Can a DNA Test Be Wrong? Understanding Accuracy, Errors, and Limitations
DNA tests are powerful tools, but they're not infallible. Yes, a DNA test can produce incorrect results—though the reasons vary widely depending on the type of test, how it's performed, and how results are interpreted. Understanding where errors can happen helps you know what questions to ask and what confidence you can reasonably place in the outcome.
How DNA Tests Work and Where Errors Enter 🧬
DNA testing typically involves three stages: sample collection, laboratory analysis, and result interpretation. Problems can occur at any point.
During sample collection, contamination is common. Saliva samples mixed with food, drink, or bacteria, or cheek swabs that don't collect enough cells, can yield incomplete or unreliable DNA. The lab may flag poor-quality samples and request new ones—or in some cases, still attempt analysis on degraded material.
In the laboratory phase, machines read millions of DNA sequences. No technology is perfect. Sequencing errors, equipment calibration drift, or human mistakes during sample handling can introduce inaccuracies. Reputable labs use quality checks and redundancy (testing samples multiple times) to catch and correct these issues, but errors still slip through occasionally.
Result interpretation is where many misunderstandings happen. A test might be technically accurate, but the conclusion drawn from it can be wrong if the data is misread or over-interpreted.
Different Types of DNA Tests Have Different Error Risks
Not all DNA tests are equally vulnerable to error:
| Test Type | Common Error Sources | Key Variables |
|---|---|---|
| Ancestry/genealogy | Database limitations, false DNA matches, ethnic reference gaps | Database size; how distantly related matches are |
| Paternity/relationship | Contamination, rare genetic variants, lab error | Sample quality; if databases are used vs. direct testing |
| Health/carrier screening | Interpretation of variants of uncertain significance, lab error, incomplete testing panels | Which genes are tested; how thoroughly variants are classified |
| Pharmacogenomics | Rare variants missed, medication interactions not in database | Which genes/drugs are covered in the test |
| Cancer risk (BRCA, etc.) | Variants of uncertain significance, incomplete gene sequencing, pseudogenes | Full gene vs. limited panel; laboratory standards |
What "Wrong" Actually Means
A DNA test result can be "wrong" in different ways:
False positives: The test says you have a genetic variant or condition you don't actually have. This happens when contamination, equipment error, or misinterpretation occurs.
False negatives: The test says you don't have something you do have. This might occur because the test doesn't look for the specific variant you carry, or because a rare mutation wasn't detected during sequencing.
Misinterpretation: The DNA itself is read correctly, but the meaning assigned to it is incorrect. For example, finding a genetic variant doesn't always mean you'll develop an associated condition—penetrance (the likelihood a gene causes disease) varies widely. A test might be technically accurate but clinically misleading.
Database errors: For ancestry tests, your DNA might match someone in the database incorrectly due to data entry errors or coincidental similarity.

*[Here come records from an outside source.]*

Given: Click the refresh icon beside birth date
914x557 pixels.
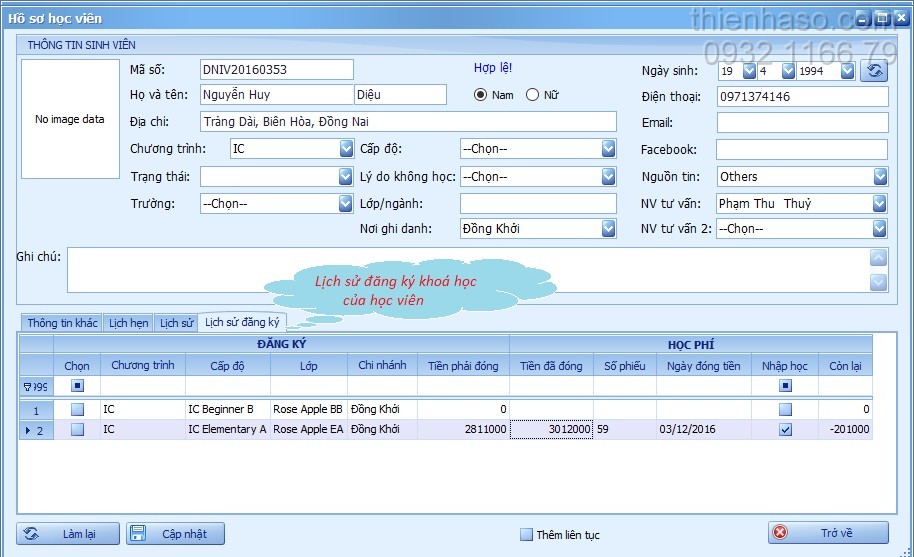Looking at the screenshot, I should click(874, 70).
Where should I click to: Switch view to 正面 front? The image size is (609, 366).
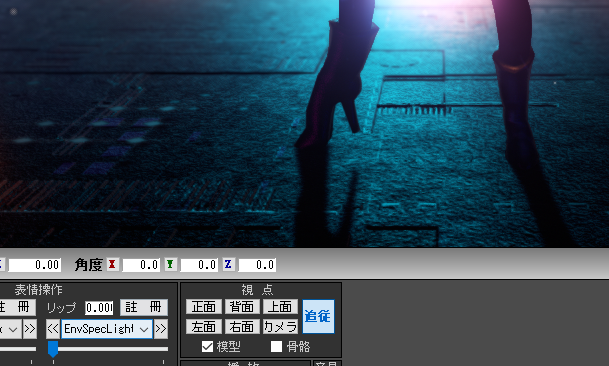(x=204, y=307)

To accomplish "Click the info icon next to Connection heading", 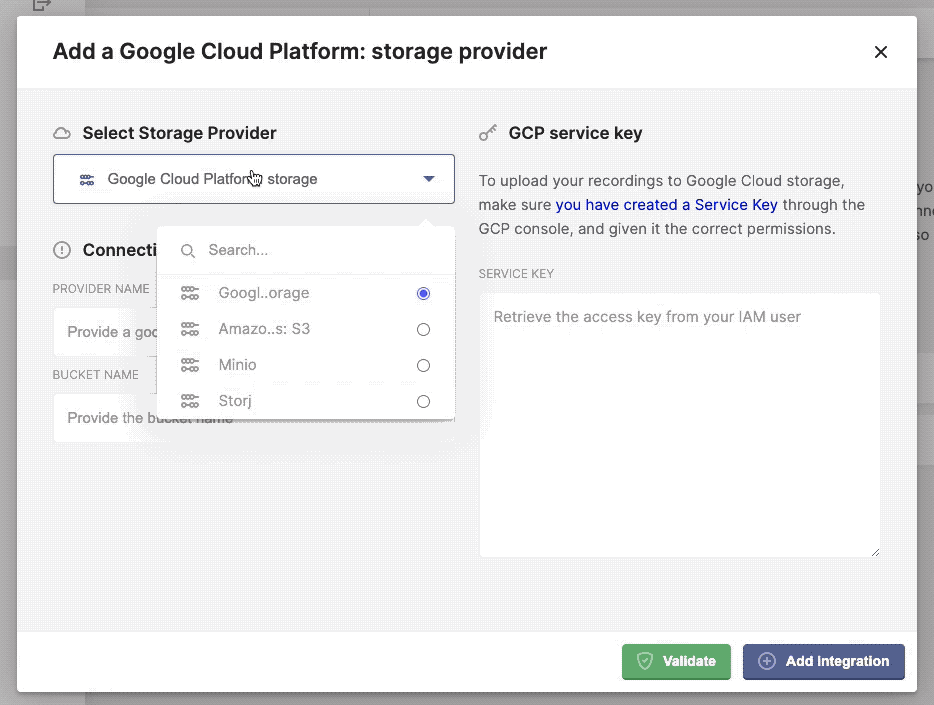I will 62,250.
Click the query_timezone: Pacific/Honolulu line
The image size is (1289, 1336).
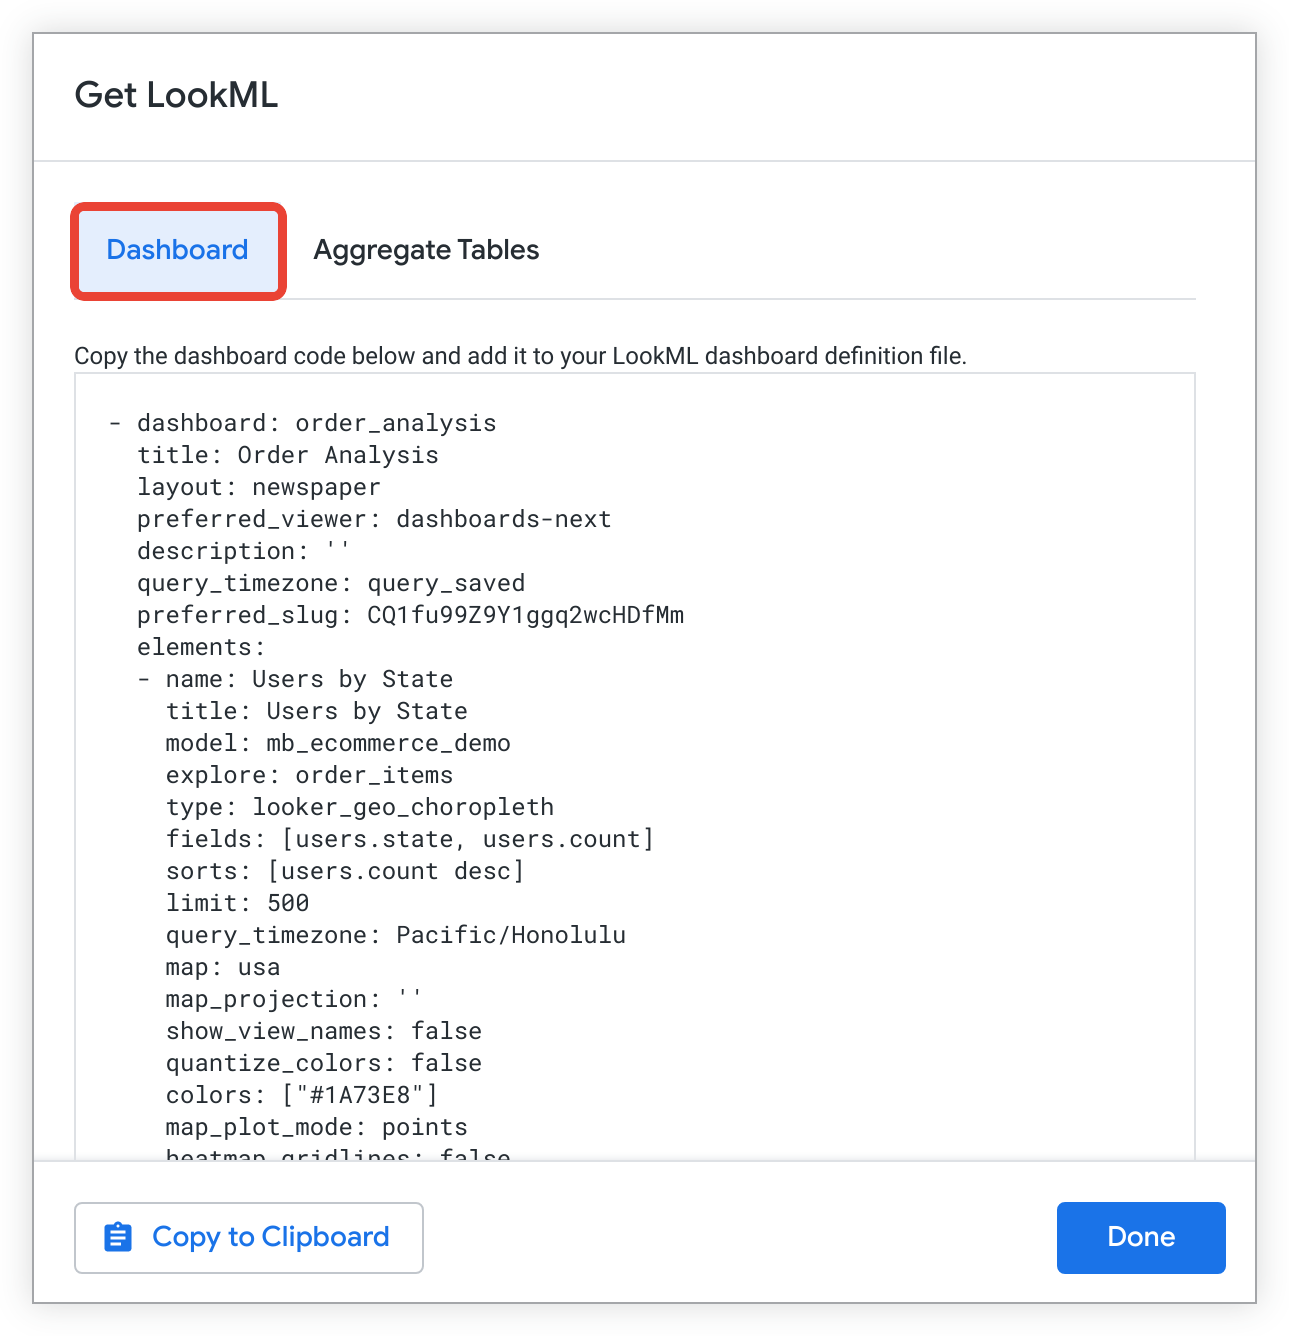395,935
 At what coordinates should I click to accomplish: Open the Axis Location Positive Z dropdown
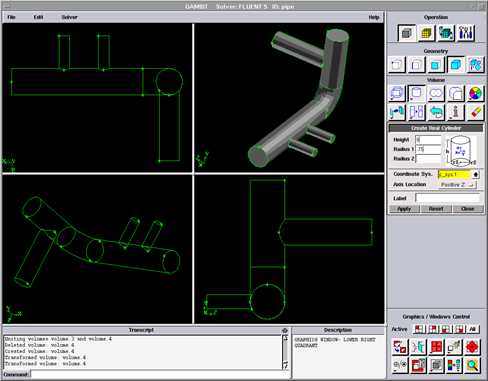click(x=457, y=185)
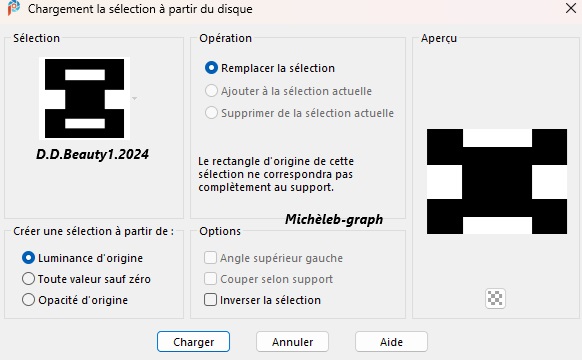Screen dimensions: 582x360
Task: Open help with the Aide button
Action: click(391, 341)
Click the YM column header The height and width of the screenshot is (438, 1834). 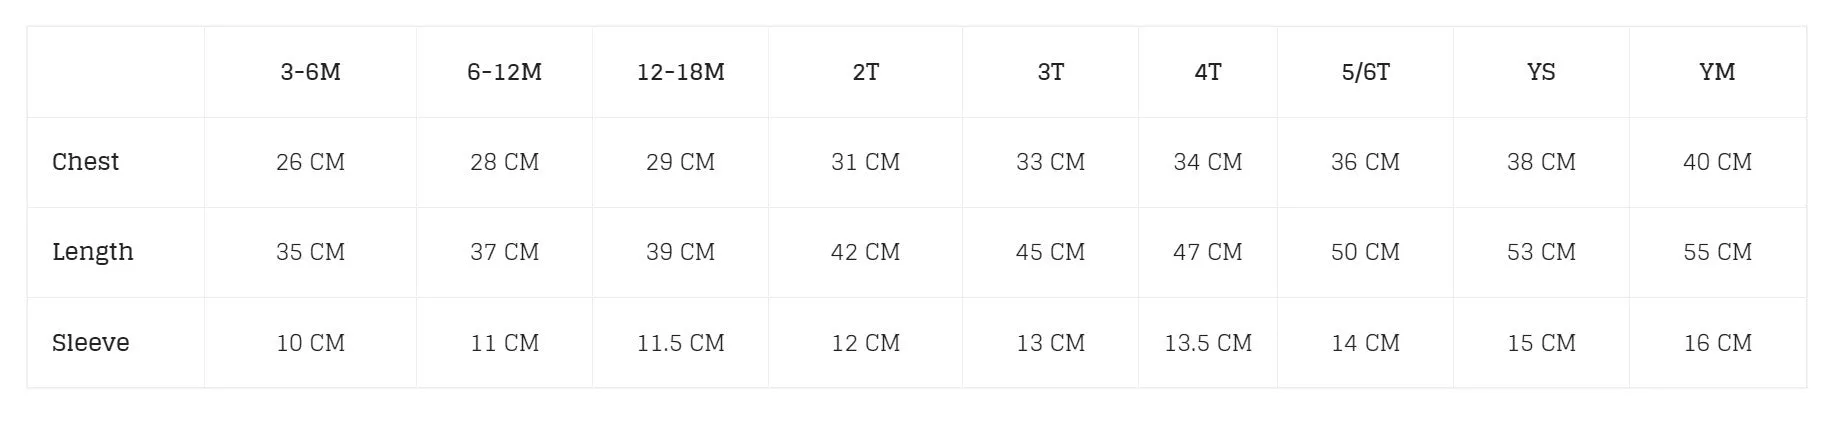pos(1717,72)
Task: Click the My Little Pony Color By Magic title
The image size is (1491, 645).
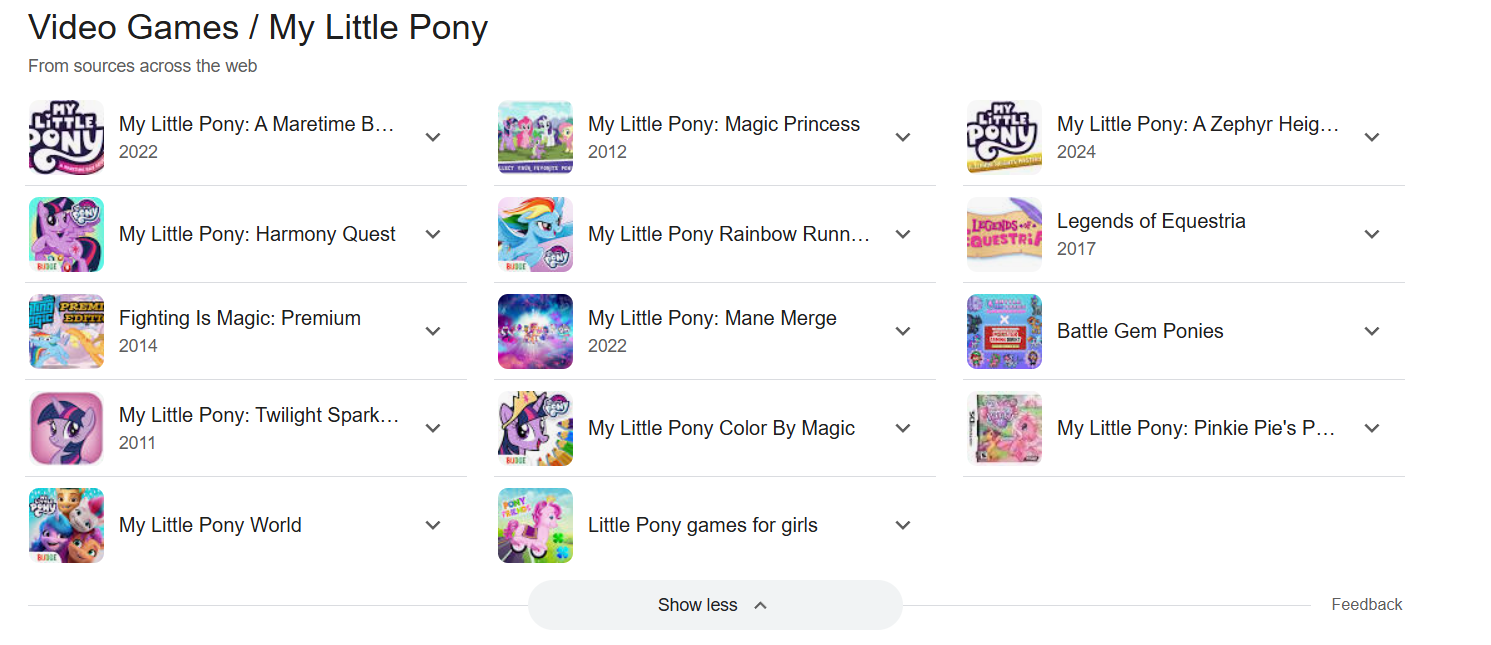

Factors That Influence Test Reliability
Laboratory certification and oversight matters significantly. Labs accredited by bodies like CLIA (Clinical Laboratory Improvement Amendments) in the U.S. undergo regular inspections and proficiency testing. Non-regulated labs have fewer requirements.
The comprehensiveness of testing affects accuracy. A limited panel that tests only common variants will miss rare ones. Full-genome sequencing captures more information but also generates more uncertain findings.
Reference databases and variant classification shape interpretation. If a genetic variant isn't well-studied, labs may classify it as "variant of uncertain significance"—meaning they can't confidently say whether it's harmful. Larger, more diverse databases reduce this uncertainty over time.
Sample quality and handling directly impact results. Degraded DNA, contamination, or improper storage can all degrade accuracy.
Re-testing and confirmation improves confidence. A positive result for a serious health condition should ideally be confirmed by a second, independent test or by a qualified genetic counselor's review.
What You Can Do to Reduce Error Risk
If you're considering a DNA test, ask the lab or provider:
- Is the lab CLIA-certified or equivalent?
- What does their quality control process look like?
- For health-related tests, can they explain how variants are classified and what percentage fall into the "uncertain" category?
- Will results be reviewed by a genetic counselor or qualified professional?
- What's their policy on re-testing or confirmation?
- For ancestry tests, how large is their reference database?
If you receive a result that will affect major health or family decisions, asking for independent confirmation or a professional review is reasonable and doesn't reflect distrust—it reflects good practice.
DNA tests are tools that provide information, not certainties. Understanding their limitations helps you use them appropriately for your particular situation.